Maria Maddalena: recensione

Rooney Mara interpreta la figura dell’Apostola degli Apostoli, per secoli sottovalutata nel suo ruolo accanto a Gesù

locandina Maria MaddalenaGENERE: drammatico
DURATA: 120 minuti
USCITA IN SALA: 15 marzo 2018
VOTO: 3 su 5

Una rivoluzione dolce e sommessa quella raccontata da Garth Davis in Maria Maddalena, biopic drammatico girato interamente nel Sud Italia, tra la città vecchia di Matera, la campagna pugliese (per ricostruire i dintorni di Cana e Gerusalemme) e la Sicilia (per la Galilea). Una rivoluzione che fa completamente perno su una delle figure più importanti della storia di Gesù di Nazareth e che, per errori di interpretazione, è stata per secoli declassata ad apparizione di poco conto: quella Maria Maddalena che ha fatto altre volte la sua comparsa al cinema ma sempre nelle vesti di prostituta, di peccatrice che ha conosciuto la redenzione solo quando si è trovata al fianco del Cristo, per cui – sempre secondo alcune fonti – provava un amore che andava oltre la sfera spirituale.

Tocca al volto delicato ed espressivo di Rooney Mara dare nuova vita a questo personaggio, rendendogli giustizia: Maria Maddalena era infatti una giovane che amava la vita ma si sentiva incompresa, troppo scomoda nel ruolo di moglie e madre a cui la sua famiglia voleva relegarla. Qualcos’altro doveva attenderla là fuori, qualcosa che poteva riempire quel vuoto che si portava dentro da sempre. E quel qualcosa aveva il nome di Gesù, il Nazzareno, il profeta di cui tutti parlavano, interpretato da un Joaquin Phoenix capace di rendere con forza il lato umano di Cristo. Maria entra nella cerchia dei fedelissimi che lo seguivano nei suoi spostamenti, gli apostoli, e anzi, diviene la sua preferita.

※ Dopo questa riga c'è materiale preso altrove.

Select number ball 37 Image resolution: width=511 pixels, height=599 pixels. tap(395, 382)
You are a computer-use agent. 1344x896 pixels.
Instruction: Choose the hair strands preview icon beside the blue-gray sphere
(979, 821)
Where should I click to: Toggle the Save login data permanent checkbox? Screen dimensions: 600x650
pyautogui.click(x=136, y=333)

Davis, già regista dell’acclamato Lion – La strada verso casa, racconta come sfiorandolo il rapporto che nasce tra queste due anime, fatto di profondi silenzi e sguardi contemplativi, dove più volte i ruoli di maestro e discepolo vengono invertiti, e persino Gesù ha qualcosa da imparare dalla sensibilità della sua apostola. E anche quando il suo destino si è dovuto compiere, quando è risorto dalla morte dopo essere stato crocifisso, è a lei, non a Pietro, che si mostra per primo, all’“Apostola degli Apostoli” (come la definì Ippolito Romano tra il II e III secolo). Una figura quindi molto diversa dalla prostituta di cui si legge nei libri, una visione nata probabilmente da un equivoco nella lettura dei Vangeli di Luca e di Giovanni ufficializzata da Gregorio Magno nel 591, smentita però dalla Chiesa solo nel 1969.

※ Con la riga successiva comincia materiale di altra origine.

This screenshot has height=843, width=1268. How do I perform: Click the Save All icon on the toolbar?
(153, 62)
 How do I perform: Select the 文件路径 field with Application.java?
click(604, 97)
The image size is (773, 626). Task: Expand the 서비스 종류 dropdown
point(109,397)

Una rivoluzione dolce, come detto, quella rappresentata da Davis, perché a compierla non è una donna guerriera, pronta a dar battaglia o a prevalere con la forza, ma è una giovane armata solo di amore ed empatia, di voglia di conoscere e di ascoltare, davvero, quello che il prossimo ha nel cuore. Un personaggio che si sposa solo a metà con il femminismo di cui ora Hollywood si sta facendo portabandiera (il che non è detto sia un male), ma l’intento del film di filtrare attraverso lo sguardo femminile una storia da sempre appannaggio di quello maschile è palpabile e lodevole: in questa chiave di lettura va sicuramente letto anche il ridimensionamento degli altri personaggi accanto a Gesù (come Pietro), divenuti solo comprimari di una vicenda dove il ruolo centrale lo svolge una donna per secoli sottovalutata nella sua importanza.

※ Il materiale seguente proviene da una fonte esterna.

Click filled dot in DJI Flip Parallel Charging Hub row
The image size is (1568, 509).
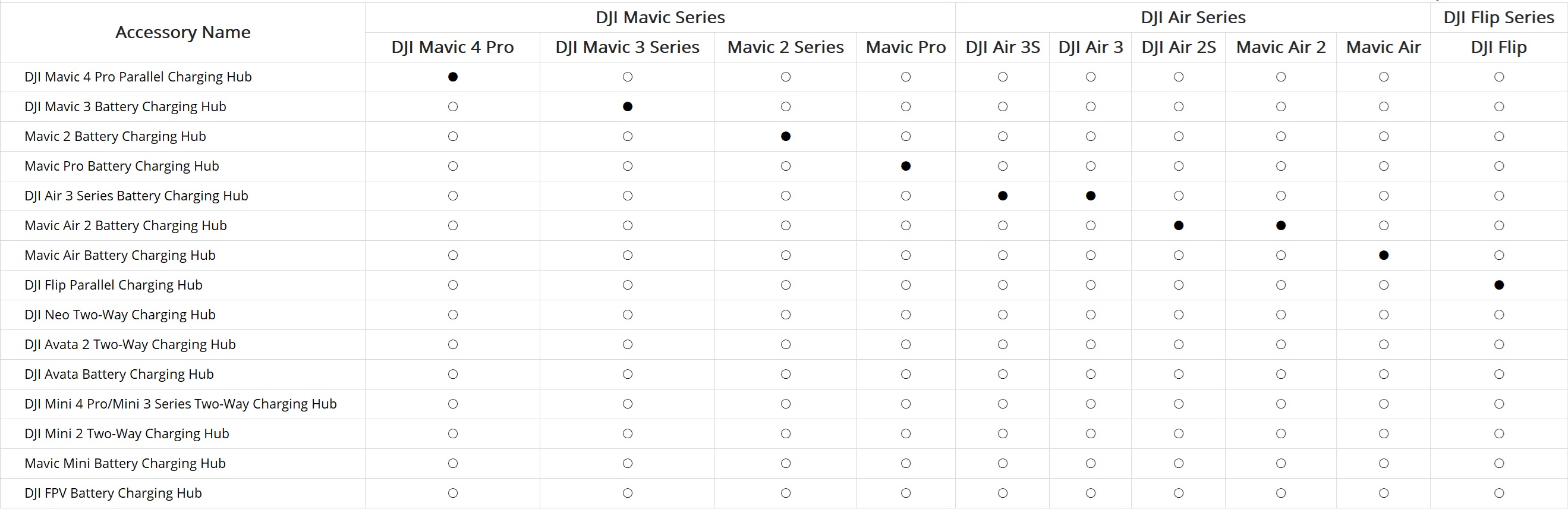click(1499, 285)
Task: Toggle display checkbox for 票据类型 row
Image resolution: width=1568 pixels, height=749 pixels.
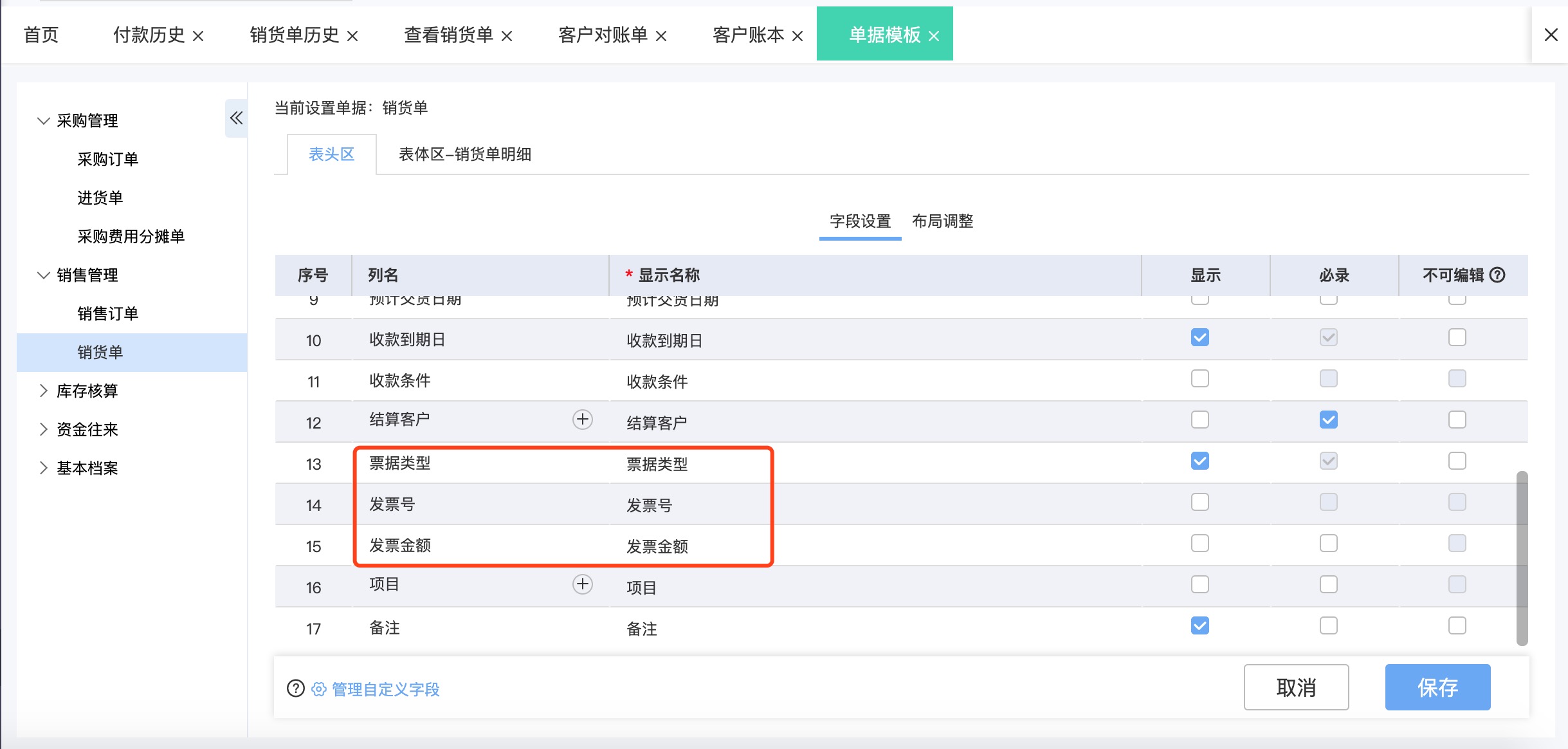Action: (x=1200, y=462)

Un potenziale, quello di questo Maria Maddalena, che arriva però smorzato allo spettatore: forse è per quel rapporto tra la protagonista e Gesù appunto solo accennato, o forse sono quei rari dialoghi dove le parole sono centellinate (che rendono ancora più difficile addentrarsi nei personaggi), fatto sta che il “miracolo” resta come incompiuto, lasciato in sospeso o assorbito dal paesaggio fotografato da Greig Fraser (quello sì da ricordare). Resta comunque il sorriso amorevole di una Rooney Mara luminosa come non mai, capace di rendere con estrema tenerezza la forza silenziosa di una donna a cui tutti dobbiamo riconoscere, dopo secoli, il posto che la Storia le ha negato.